For patients with multiple myeloma (MM), more treatment does not necessarily mean better outcomes, according to results from the phase III StaMINA trial, which enrolled 758 transplant-eligible patients with symptomatic MM (median age = 57 years; range = 20-70 years) in one of three treatment arms:
- Standard of care: melphalan 200 mg/m2 plus autologous hematopoietic cell transplantation (AHCT; n=257)
- Consolidation: standard care plus 4 cycles of consolidation (lenalidomide 15 mg on days 1-14; dexamethasone 40 mg on days 1, 8, and 15; and bortezomib 1.3 mg/m2 on days 1, 4, 8, and 11 every 21 days; n=254)
- Tandem: standard of care plus a second AHCT (n=247)
All patients had received at least two cycles of any regimen as initial systemic therapy and were within two to 12 months of the first dose of initial therapy at the time of enrollment. Patients were excluded if they had received prior HCT, were previously treated with melphalan >50 mg intravenously, had disease progression prior to enrollment, or received lenalidomide as initial therapy for MM and have experienced toxicities resulting in treatment discontinuation.

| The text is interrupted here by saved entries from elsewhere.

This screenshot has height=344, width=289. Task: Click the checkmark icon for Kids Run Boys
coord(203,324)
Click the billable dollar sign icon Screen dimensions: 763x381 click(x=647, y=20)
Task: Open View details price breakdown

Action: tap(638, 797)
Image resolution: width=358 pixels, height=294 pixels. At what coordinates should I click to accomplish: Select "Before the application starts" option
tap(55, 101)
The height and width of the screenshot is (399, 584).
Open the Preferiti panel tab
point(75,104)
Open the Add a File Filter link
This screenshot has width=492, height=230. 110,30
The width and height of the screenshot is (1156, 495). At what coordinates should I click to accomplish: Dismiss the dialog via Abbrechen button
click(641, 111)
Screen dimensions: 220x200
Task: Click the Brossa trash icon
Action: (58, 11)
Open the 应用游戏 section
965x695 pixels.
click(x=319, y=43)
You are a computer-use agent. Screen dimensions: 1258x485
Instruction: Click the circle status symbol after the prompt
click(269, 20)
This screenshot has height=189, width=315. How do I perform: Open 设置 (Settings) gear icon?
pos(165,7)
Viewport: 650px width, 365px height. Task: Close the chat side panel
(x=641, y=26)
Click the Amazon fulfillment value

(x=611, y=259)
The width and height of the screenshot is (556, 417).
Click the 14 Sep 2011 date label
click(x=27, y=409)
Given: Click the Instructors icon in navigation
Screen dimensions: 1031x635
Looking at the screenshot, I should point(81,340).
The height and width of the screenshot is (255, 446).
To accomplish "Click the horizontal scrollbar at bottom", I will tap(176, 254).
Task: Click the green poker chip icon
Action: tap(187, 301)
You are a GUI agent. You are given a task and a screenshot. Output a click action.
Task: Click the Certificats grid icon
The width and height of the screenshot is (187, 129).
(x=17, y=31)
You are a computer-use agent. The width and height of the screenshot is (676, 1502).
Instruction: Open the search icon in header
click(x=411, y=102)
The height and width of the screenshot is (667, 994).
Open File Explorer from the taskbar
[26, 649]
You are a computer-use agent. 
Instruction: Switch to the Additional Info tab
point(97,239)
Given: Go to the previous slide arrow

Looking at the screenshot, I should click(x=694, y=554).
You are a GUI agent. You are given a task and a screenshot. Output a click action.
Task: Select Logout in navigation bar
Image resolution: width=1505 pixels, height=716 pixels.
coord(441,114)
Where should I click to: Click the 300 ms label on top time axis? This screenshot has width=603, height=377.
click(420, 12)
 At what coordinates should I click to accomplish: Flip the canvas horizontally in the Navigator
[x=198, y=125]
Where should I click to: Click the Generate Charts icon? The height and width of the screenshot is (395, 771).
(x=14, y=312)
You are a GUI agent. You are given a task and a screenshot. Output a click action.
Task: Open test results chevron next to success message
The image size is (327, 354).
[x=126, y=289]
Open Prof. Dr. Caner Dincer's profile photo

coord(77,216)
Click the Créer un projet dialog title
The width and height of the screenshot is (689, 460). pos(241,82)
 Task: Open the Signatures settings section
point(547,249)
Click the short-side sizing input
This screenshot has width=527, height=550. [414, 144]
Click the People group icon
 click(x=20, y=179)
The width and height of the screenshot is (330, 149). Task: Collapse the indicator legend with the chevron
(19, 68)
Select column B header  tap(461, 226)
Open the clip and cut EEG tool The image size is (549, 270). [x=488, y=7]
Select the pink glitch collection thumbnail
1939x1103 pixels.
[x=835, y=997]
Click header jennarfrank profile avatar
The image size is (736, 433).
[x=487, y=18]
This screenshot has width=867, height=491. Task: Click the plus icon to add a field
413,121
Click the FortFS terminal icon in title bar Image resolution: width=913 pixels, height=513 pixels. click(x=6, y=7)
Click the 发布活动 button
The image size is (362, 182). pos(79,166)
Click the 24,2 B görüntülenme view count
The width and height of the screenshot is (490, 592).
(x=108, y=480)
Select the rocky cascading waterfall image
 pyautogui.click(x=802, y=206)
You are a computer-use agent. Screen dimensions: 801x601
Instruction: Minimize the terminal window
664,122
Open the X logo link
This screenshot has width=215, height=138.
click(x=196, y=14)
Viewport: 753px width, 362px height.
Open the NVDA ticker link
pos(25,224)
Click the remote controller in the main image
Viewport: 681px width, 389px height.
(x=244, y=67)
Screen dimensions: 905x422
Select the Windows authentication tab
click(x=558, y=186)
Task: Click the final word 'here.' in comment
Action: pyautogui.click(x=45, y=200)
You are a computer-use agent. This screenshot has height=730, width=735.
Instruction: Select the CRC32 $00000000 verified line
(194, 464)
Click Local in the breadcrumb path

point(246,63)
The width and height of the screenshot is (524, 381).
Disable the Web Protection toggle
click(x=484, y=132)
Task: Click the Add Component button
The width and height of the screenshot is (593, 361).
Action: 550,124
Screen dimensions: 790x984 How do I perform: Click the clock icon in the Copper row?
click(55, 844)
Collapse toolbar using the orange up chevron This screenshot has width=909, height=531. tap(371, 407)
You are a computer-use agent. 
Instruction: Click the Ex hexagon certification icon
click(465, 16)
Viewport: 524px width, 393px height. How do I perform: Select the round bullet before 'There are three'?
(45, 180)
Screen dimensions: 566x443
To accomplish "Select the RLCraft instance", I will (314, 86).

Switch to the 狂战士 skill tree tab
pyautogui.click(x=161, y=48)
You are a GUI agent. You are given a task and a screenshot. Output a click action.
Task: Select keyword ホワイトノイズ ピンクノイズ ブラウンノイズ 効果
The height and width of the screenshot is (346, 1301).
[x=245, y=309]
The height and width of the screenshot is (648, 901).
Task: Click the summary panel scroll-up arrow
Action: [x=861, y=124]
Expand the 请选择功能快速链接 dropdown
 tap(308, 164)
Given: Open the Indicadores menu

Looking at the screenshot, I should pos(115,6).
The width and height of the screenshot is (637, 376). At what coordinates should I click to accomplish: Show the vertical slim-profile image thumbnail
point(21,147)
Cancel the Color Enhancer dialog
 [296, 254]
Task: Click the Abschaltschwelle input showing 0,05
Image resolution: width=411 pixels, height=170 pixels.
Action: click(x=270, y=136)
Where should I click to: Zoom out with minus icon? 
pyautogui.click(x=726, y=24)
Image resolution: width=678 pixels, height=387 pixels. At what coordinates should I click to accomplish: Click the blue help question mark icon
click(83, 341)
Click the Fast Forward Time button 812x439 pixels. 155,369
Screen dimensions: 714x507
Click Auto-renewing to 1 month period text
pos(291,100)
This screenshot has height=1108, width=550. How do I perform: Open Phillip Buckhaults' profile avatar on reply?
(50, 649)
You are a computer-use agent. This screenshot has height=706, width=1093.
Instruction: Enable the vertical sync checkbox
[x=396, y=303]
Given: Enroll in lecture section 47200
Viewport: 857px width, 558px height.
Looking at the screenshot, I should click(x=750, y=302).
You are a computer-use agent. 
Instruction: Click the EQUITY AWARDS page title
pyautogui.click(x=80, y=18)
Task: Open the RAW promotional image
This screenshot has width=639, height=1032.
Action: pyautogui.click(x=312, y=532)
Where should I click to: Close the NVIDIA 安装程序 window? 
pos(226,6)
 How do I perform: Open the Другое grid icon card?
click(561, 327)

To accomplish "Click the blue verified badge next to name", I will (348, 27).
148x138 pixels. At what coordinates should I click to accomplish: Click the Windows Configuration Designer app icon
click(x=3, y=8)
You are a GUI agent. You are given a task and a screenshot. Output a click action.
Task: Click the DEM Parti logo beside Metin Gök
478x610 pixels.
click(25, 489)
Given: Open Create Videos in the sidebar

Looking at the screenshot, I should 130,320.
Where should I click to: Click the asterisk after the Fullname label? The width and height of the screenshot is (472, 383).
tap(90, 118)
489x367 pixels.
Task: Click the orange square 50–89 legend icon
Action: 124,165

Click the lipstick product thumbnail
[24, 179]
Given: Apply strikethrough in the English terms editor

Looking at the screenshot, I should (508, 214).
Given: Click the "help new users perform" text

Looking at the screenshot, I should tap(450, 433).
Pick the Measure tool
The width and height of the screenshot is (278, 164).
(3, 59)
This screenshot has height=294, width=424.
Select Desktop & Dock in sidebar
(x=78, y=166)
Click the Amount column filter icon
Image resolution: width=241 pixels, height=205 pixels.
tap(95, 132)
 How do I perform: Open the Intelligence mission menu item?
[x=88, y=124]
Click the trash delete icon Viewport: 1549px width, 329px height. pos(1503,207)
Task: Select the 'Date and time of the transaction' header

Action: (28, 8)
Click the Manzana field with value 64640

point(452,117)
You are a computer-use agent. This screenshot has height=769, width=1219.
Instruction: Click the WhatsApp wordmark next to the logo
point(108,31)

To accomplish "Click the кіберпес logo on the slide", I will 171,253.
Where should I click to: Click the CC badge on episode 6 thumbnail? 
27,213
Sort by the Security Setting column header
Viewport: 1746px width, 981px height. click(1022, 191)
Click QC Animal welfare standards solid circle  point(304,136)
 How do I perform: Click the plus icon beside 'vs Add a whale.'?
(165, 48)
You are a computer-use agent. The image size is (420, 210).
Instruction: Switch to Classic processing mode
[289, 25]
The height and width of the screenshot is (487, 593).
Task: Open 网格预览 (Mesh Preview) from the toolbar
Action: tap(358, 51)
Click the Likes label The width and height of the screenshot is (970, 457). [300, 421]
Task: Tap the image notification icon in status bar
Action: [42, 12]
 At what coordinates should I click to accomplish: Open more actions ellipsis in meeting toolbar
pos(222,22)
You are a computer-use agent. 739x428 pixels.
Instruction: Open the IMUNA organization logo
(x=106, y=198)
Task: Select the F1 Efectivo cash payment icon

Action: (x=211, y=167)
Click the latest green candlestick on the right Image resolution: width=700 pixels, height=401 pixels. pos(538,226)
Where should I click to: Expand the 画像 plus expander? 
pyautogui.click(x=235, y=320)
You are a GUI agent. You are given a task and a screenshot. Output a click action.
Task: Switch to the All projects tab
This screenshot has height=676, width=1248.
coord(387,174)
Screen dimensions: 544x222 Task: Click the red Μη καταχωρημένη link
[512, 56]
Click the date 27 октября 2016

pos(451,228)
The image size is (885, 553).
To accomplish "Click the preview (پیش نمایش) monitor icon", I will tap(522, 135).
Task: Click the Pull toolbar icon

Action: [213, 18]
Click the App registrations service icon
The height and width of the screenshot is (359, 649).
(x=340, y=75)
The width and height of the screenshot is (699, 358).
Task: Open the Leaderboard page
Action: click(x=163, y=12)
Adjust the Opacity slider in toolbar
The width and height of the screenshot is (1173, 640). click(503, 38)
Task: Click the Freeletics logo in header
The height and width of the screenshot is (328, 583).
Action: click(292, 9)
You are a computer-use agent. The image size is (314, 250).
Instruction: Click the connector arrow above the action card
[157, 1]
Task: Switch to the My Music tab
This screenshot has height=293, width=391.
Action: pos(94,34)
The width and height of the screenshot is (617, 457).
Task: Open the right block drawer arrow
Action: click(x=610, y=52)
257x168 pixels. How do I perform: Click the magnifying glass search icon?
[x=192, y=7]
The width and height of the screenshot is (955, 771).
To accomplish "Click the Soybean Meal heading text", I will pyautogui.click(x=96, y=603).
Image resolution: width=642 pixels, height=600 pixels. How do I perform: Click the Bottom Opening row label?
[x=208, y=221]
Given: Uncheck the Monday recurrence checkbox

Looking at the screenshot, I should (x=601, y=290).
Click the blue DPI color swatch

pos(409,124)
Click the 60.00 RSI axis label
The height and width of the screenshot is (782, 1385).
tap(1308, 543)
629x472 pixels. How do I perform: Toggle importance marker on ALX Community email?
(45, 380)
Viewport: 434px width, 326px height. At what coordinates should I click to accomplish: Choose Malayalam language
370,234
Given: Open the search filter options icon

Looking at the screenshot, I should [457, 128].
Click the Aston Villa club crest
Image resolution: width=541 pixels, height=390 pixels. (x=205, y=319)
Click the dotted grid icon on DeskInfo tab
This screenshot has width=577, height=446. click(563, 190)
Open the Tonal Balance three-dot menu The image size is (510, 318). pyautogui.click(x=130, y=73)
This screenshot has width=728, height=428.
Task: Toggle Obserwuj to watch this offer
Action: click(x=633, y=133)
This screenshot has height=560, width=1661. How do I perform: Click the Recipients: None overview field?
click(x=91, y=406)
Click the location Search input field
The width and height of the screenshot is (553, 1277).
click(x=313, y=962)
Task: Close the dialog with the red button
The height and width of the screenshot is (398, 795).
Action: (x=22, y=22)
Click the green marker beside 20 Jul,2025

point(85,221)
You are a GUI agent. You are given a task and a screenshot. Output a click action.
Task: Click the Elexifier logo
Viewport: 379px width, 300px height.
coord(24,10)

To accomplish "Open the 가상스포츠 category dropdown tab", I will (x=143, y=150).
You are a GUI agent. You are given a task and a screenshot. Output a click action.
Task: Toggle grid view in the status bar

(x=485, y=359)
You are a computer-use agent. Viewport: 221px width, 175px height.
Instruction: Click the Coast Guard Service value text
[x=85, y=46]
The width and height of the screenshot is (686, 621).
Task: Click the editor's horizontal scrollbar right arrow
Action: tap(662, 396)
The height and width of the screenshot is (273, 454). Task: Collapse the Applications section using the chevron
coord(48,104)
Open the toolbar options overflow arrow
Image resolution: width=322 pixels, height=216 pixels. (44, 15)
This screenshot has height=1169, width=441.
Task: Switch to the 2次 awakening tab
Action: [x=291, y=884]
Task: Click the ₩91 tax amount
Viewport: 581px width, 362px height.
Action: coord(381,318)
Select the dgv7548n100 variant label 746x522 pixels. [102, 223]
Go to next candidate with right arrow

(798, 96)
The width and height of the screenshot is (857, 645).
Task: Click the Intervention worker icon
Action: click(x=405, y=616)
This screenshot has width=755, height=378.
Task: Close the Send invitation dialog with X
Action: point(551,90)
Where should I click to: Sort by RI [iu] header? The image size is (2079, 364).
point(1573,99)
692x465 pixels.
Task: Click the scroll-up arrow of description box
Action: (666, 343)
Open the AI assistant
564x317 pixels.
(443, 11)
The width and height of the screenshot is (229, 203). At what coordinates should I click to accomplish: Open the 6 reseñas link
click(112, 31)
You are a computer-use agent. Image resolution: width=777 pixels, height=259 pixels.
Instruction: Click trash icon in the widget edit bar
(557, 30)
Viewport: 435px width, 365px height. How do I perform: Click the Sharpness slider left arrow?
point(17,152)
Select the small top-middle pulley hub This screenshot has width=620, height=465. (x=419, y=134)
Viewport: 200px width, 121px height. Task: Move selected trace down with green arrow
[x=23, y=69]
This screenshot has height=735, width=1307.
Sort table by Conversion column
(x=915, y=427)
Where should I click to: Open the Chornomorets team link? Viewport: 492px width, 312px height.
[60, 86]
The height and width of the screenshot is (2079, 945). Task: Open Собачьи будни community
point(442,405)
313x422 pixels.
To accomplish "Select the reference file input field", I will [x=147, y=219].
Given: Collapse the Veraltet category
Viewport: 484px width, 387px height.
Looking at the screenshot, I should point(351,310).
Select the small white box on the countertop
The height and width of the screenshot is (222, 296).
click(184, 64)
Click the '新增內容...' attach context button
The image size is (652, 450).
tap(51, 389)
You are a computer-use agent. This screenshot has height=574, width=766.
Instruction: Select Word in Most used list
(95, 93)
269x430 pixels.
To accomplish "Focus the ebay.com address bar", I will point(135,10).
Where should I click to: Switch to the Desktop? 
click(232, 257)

All arms included maintenance therapy with lenalidomide 5 mg to 15 mg daily until progression.
At a median follow-up of 38 months, progression-free survival (PFS; defined as disease progression, initiation of non-protocol anti-myeloma therapy, or death) was not significantly improved in patients in the consolidation or tandem arms compared with the standard of care, at 52 percent in the standard-of-care arm, 57 percent in the consolidation arm, and 56 percent in the tandem-transplant arm (p=0.37). Rates of overall survival (OS) at 30 months were also similar among the three groups: 82.0 percent, 85.7 percent, and 83.4 percent, respectively. Median OS had not been reached at the time of presentation.
Thirty-nine patients (5.1%) developed secondary malignancies, and these rates were similar across the three treatment arms (15 in the consolidation arm, 14 in the tandem-transplant arm, and 10 in the standard-of-care arm). There was no difference in treatment-related mortality.
The investigators, led by Edward A. Stadtmauer, MD, section chief of hematologic malignancies at the Abramson Cancer Center at the University of Pennsylvania in Philadelphia, noted that the findings are limited by poor protocol adherence in the double AHCT arm (32% of patients did not receive the planned second AHCT). Future clinical trials are needed to examine the reasons for not proceeding to assigned treatment, as well as the correlation between MM biologic factors and outcomes.
The researchers concluded that AHCT plus lenalidomide maintenance therapy should remain the standard of care in MM. “When compared with the current standard course of treatment alone, these data suggest that additions to standard MM therapy do not improve benefit for patients,” Dr. Stadtmauer said during his presentation of the study results, adding that there is always room for improvement. “New therapies and interventions need to be actively investigated to see how much they further benefit the early treatment of patients with myeloma. I believe it would be reasonable to compare any new treatments to the standard therapy of melphalan followed by a single AHCT followed by lenalidomide maintenance.”
Stadtmauer EA, Pasquini MC, Blackwell B, et al. Comparison of autologous hematopoietic cell transplant (autoHCT), bortezomib, lenalidomide (len) and dexamethasone (RVD) consolidation with len maintenance (ACM), tandem autohct with len Maintenance (TAM) and autohct with len maintenance (AM) for up-front treatment of patients with multiple myeloma (MM): primary results from the randomized phase III trial of the Blood and Marrow Transplant Clinical Trials Network (BMT CTN 0702 – StaMINA Trial). Abstract LBA-1. Presented at the 2016 ASH Annual Meeting, December 6, 2016; San Diego, California.